Segment Open

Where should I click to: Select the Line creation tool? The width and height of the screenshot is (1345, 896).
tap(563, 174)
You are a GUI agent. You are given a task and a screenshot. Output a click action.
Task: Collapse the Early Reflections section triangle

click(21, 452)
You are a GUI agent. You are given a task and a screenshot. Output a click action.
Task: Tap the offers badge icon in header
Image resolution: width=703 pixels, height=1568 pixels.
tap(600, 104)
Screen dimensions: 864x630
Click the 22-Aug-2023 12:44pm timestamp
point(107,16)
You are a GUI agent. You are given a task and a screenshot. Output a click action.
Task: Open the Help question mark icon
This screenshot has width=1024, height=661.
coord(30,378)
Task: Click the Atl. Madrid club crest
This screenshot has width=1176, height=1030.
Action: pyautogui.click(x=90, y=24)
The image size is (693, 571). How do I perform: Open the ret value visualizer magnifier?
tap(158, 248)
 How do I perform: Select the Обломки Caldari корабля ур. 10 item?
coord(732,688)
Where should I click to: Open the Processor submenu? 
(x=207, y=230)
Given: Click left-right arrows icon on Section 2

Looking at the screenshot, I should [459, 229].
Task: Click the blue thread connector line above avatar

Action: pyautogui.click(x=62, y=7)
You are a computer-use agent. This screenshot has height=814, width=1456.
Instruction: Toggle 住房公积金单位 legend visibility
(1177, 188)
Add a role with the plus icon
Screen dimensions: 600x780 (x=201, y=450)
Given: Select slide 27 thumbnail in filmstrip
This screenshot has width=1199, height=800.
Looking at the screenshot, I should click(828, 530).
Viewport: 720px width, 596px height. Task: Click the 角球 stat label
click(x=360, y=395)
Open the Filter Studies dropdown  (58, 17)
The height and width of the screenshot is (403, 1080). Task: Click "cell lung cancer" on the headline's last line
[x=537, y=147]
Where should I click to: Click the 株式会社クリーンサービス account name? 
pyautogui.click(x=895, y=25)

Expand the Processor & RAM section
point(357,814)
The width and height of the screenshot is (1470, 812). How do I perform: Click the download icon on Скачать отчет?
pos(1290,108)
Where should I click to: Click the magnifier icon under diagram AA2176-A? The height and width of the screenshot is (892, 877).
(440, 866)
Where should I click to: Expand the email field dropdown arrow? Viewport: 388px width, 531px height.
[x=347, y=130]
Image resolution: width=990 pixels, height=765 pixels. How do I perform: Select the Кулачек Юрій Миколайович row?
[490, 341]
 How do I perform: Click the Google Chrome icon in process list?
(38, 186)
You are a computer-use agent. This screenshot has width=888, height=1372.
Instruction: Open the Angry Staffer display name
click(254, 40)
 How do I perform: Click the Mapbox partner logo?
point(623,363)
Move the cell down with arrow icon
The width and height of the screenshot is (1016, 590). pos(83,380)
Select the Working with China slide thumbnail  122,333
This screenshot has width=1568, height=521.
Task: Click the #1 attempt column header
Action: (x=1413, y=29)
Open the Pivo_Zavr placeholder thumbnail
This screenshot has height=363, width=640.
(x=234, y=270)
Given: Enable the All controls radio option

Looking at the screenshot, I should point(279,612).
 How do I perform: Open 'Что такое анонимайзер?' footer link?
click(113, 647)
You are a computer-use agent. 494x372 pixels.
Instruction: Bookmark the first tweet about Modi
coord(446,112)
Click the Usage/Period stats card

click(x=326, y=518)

Segment Closed

■ EXERCISE
Checking the data above line by line, please work out how many lines include "computer", and reply with the number only.

■ ANSWER BELOW
3